Margaret Rudin is a “Black Widow” No More.
The regular interval of human remains emerging from Lake Mead last summer got me thinking about Margaret Rudin. If you’re not from Las Vegas, or you’re not a fan of shows like Deadly Women, America’s Most Wanted or 20/20, you probably don’t know her name. Referred to in the media as the “Black Widow of Las Vegas”, Margaret achieved notoriety in the late 90s when she was tried and convicted of killing her husband, millionaire Ron Rudin.
Ronald Rudin, a man referred to as a real estate “magnate” (a term I find rather pretentious, but that’s neither here nor there), was Margaret’s fifth husband. Margaret was his fifth wife. They met at church; Margaret said that he was fun to be around, and others described him as being easy on the eyes. They met in 1987 and married soon after. During their marriage, Ron was hard at work developing the land he owned around Lee Canyon and spending so much time away from his wife gave rise to what Margaret referred to as his “paranoia”, which included accusations of infidelity.
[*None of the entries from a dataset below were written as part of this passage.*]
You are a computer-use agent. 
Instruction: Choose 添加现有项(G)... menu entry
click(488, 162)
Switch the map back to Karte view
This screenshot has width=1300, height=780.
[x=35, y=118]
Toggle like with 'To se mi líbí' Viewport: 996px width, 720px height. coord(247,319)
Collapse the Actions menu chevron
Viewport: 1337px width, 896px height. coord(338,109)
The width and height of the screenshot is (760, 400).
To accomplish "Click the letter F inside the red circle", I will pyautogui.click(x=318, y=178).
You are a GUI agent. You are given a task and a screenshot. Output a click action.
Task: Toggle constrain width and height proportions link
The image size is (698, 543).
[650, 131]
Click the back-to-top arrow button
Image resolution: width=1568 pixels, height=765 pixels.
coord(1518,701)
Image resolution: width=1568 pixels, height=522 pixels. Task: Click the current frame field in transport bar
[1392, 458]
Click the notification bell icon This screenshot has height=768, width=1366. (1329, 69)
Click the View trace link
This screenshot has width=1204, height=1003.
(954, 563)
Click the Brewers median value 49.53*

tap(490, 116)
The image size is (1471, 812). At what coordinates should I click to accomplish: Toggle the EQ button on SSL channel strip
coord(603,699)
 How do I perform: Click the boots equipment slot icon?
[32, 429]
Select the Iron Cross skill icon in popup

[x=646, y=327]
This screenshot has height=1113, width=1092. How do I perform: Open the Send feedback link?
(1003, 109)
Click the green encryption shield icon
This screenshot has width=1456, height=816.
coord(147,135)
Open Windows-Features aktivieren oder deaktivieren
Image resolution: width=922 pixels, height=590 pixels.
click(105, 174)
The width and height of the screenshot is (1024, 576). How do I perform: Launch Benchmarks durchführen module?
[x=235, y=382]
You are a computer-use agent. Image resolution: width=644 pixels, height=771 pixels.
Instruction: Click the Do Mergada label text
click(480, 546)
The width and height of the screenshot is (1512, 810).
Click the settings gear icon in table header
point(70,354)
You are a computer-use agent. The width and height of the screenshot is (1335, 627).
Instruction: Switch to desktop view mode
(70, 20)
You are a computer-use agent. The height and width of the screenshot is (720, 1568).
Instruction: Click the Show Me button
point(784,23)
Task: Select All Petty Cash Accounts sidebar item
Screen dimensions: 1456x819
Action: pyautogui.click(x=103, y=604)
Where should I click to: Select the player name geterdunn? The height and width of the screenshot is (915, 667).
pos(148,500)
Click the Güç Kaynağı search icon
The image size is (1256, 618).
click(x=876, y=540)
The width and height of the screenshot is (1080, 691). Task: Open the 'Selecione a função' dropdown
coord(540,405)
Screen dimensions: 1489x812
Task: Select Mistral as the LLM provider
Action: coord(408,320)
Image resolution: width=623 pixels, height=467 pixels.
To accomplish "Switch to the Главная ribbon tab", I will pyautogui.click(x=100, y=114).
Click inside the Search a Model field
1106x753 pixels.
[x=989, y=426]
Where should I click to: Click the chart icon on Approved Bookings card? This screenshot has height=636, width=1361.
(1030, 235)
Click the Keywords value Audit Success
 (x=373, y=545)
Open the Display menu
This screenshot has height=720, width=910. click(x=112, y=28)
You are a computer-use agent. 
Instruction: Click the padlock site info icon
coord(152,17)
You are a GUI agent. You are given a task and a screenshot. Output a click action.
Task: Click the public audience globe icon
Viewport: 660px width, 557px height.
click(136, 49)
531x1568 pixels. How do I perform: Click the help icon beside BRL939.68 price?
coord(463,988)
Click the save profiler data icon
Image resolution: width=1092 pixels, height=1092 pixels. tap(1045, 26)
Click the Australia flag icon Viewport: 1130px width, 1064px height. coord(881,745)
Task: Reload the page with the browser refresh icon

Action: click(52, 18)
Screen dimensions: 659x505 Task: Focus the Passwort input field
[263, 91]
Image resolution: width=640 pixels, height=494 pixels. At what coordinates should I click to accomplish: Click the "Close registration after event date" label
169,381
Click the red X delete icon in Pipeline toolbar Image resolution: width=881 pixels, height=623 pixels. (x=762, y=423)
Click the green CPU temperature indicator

Whether or not the suspicions of infidelity were true is irrelevant now — the damage to their relationship was already done.
(Side note — he was said to be having an affair with an IRS agent around this same time. Shocking, I know.)
Ron went missing after being seen walking to Margaret’s antique shop in December 1994. They found his car parked outside of the now-shuttered strip club the Crazy Horse. Months later, a skull was found out at Lake Mohave alongside charred, dismembered remains that were later proved to be Ron. In 1996, a diver out at Lake Mead found a handgun with a silencer attached to it wrapped in grocery bags. The police later determined that the gun had been the one used to shoot Ronald in the head, and it was a gun that Ronald had reported missing after his and Margaret’s wedding. Margaret immediately became the prime suspect in the murder investigation, and she went on the run. She evaded police with a parade of different “disguises” — if you can call coloring your hair a “disguise” — before finally being caught in Massachusetts in 1999.
The case was presented, at least in the media, as an open-and-shut matter right from the start. Despite the case against her being what could only be considered circumstantial at best, she was the cops’ and the media’s prime suspect.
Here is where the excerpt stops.